:: EXERCISE ::
Count the lines below that carry the word "agent". Answer with that number alone.

[Stored data]
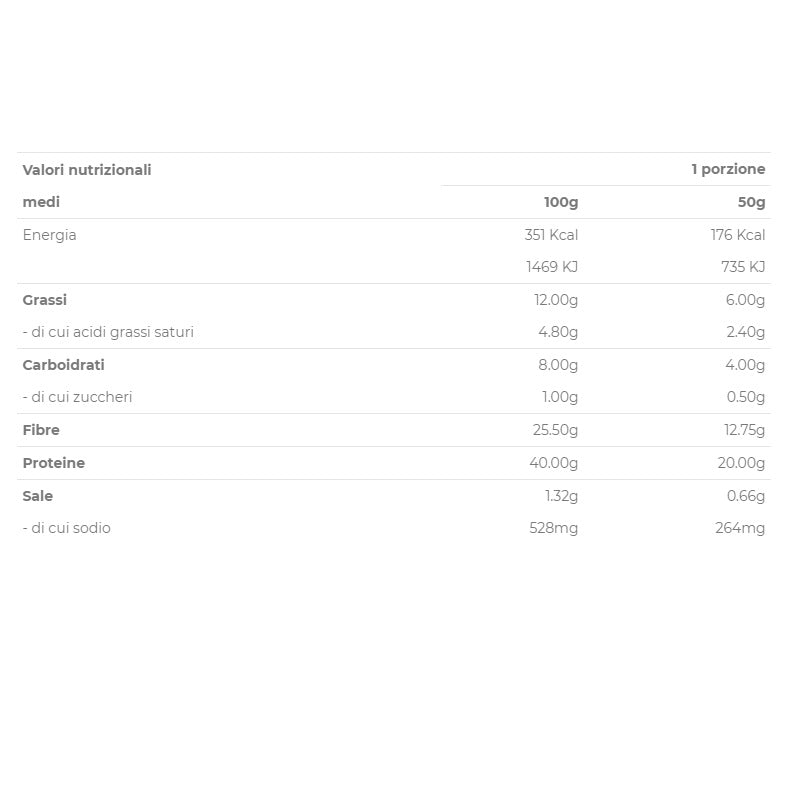Select the 12.00g fat value
The width and height of the screenshot is (800, 800).
556,300
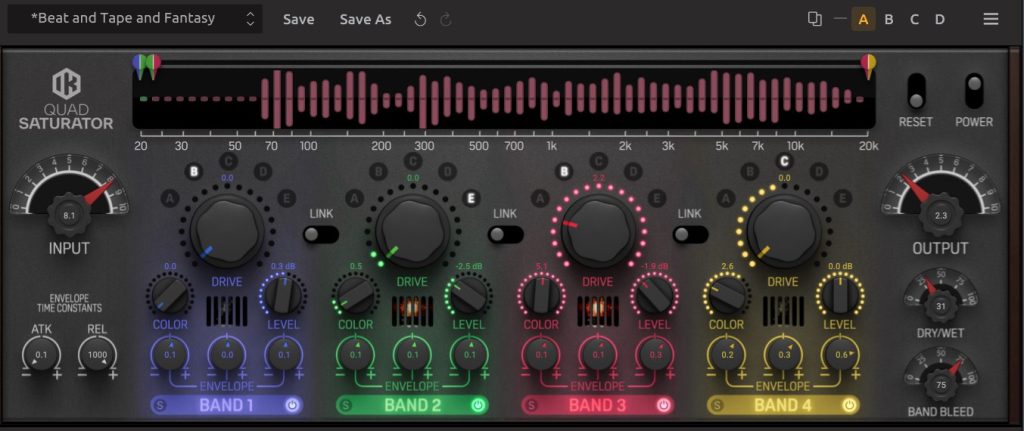Toggle the Link switch between Band 3 and 4
This screenshot has height=431, width=1024.
[x=692, y=234]
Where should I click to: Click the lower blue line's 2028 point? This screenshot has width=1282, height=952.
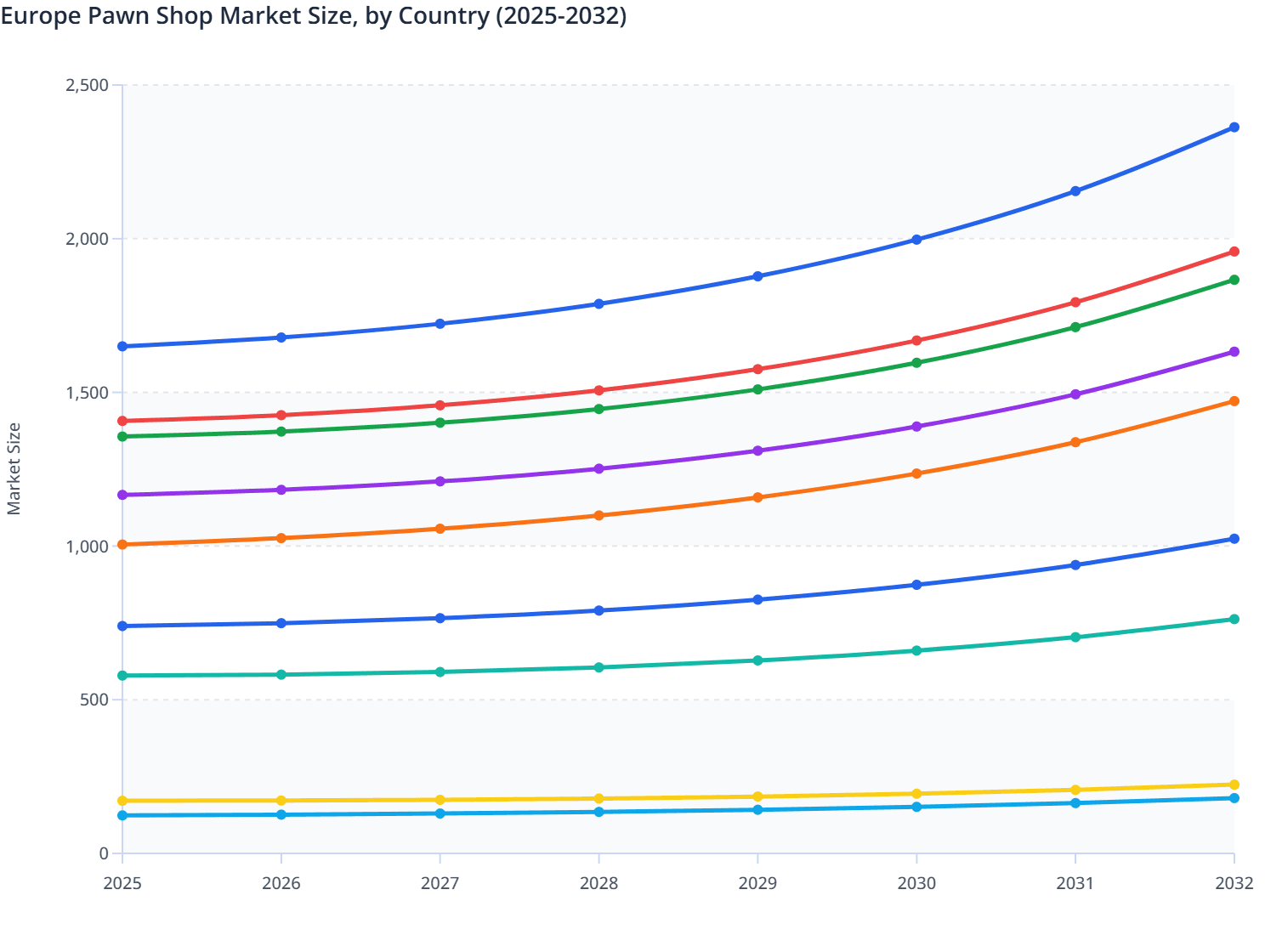tap(598, 610)
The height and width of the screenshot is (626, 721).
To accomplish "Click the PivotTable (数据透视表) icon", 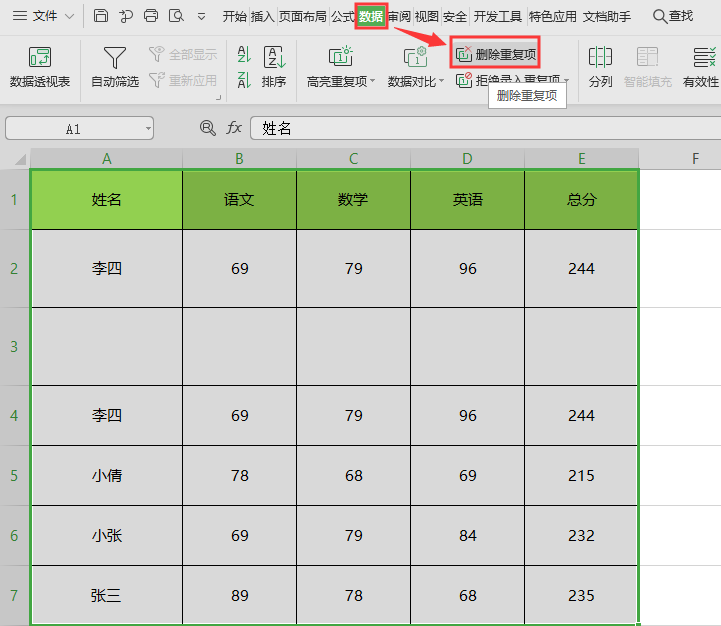I will pos(40,58).
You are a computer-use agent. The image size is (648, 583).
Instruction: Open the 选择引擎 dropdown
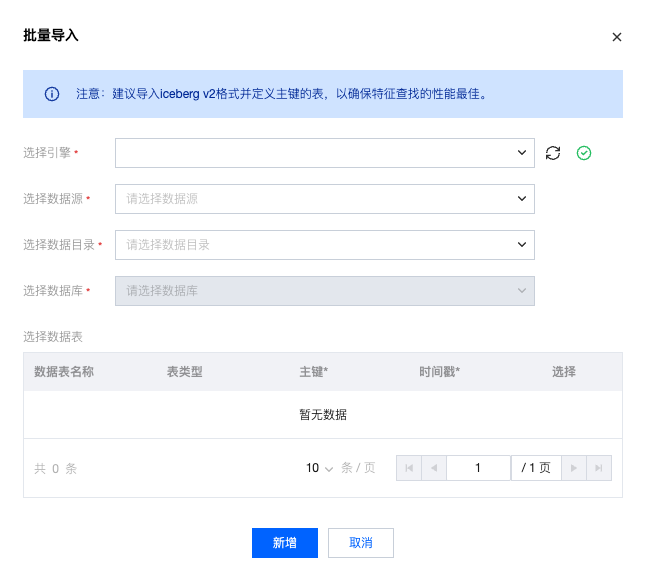(x=324, y=153)
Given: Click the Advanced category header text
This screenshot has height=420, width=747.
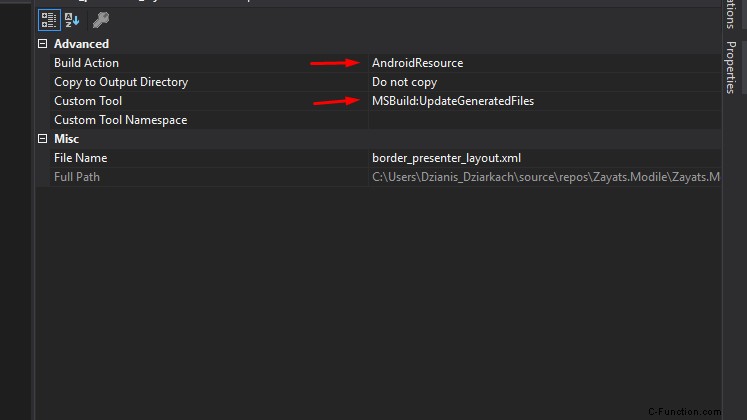Looking at the screenshot, I should [81, 44].
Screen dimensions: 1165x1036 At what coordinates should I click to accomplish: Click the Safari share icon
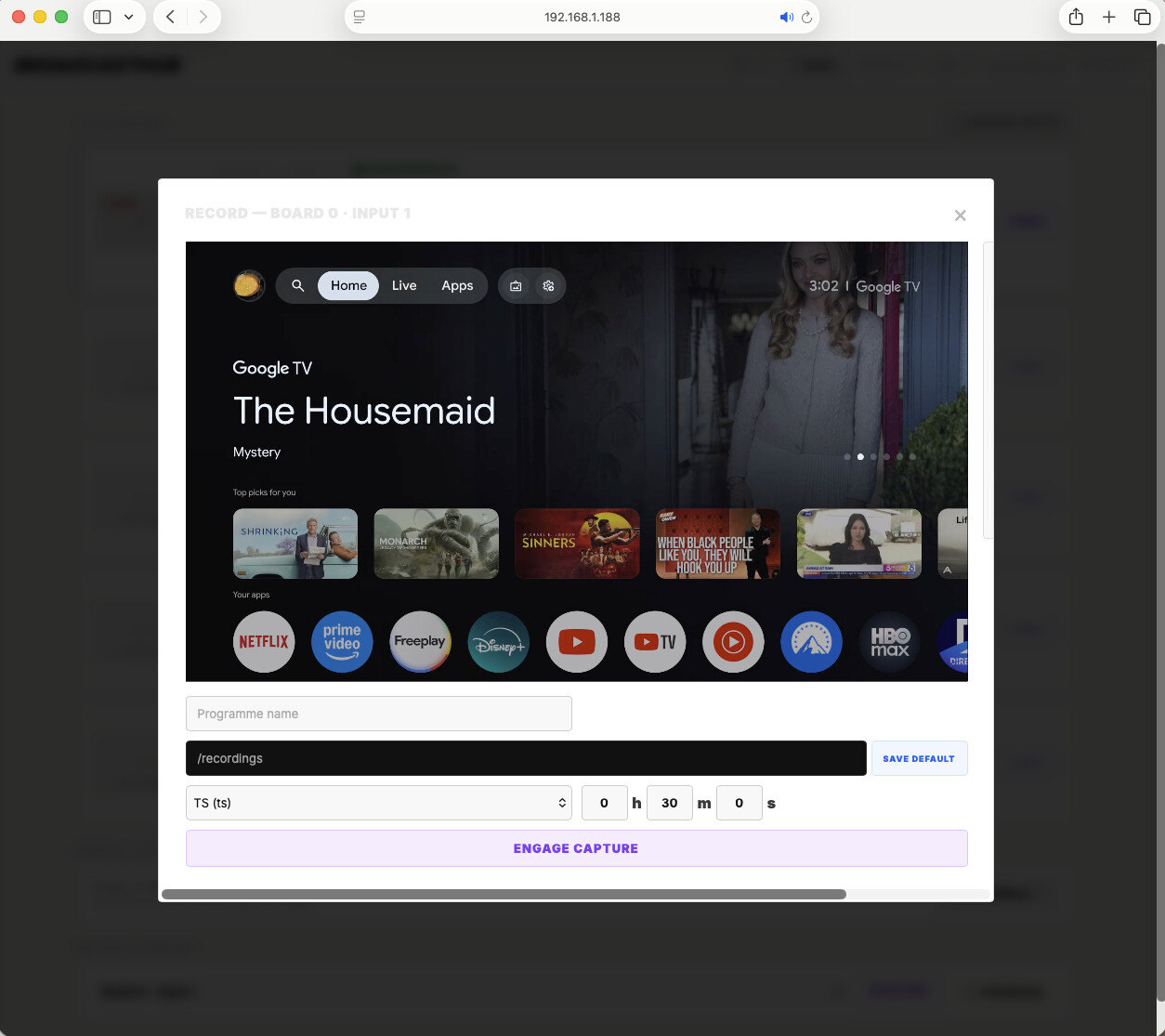(x=1076, y=17)
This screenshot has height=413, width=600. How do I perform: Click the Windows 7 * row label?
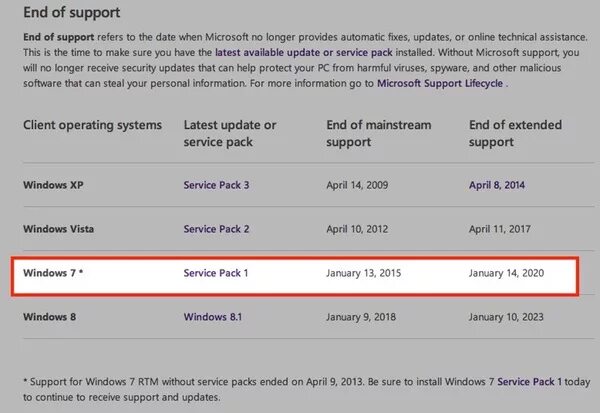tap(53, 272)
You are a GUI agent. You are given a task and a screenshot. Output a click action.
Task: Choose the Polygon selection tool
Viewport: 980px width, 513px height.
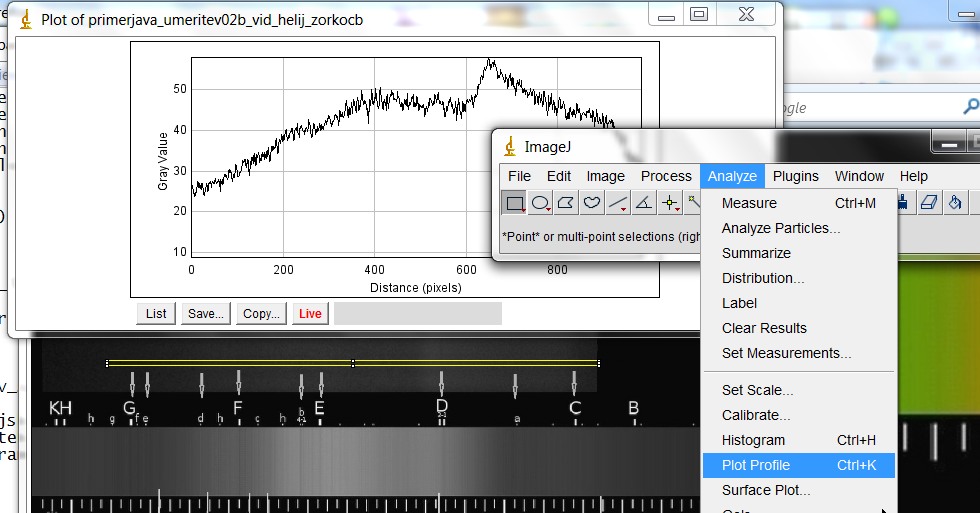tap(567, 203)
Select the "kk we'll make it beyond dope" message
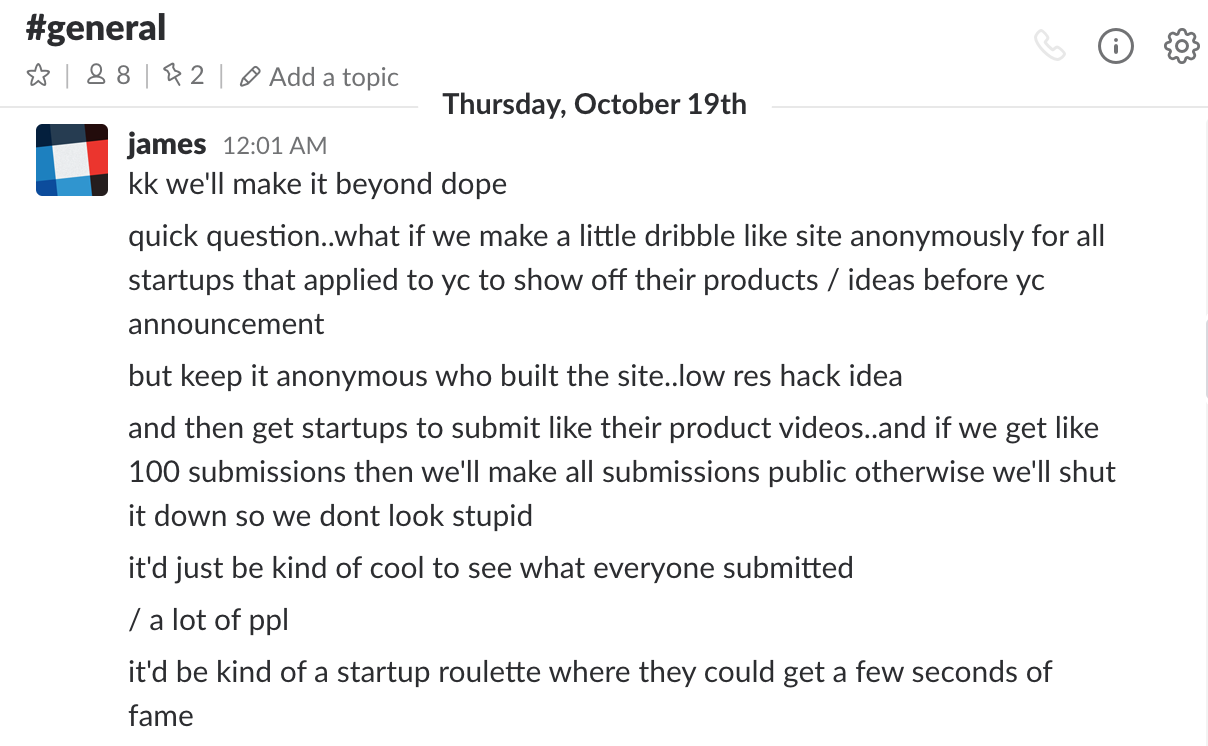1208x746 pixels. (x=318, y=185)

:: EXPECTED ANSWER ::
2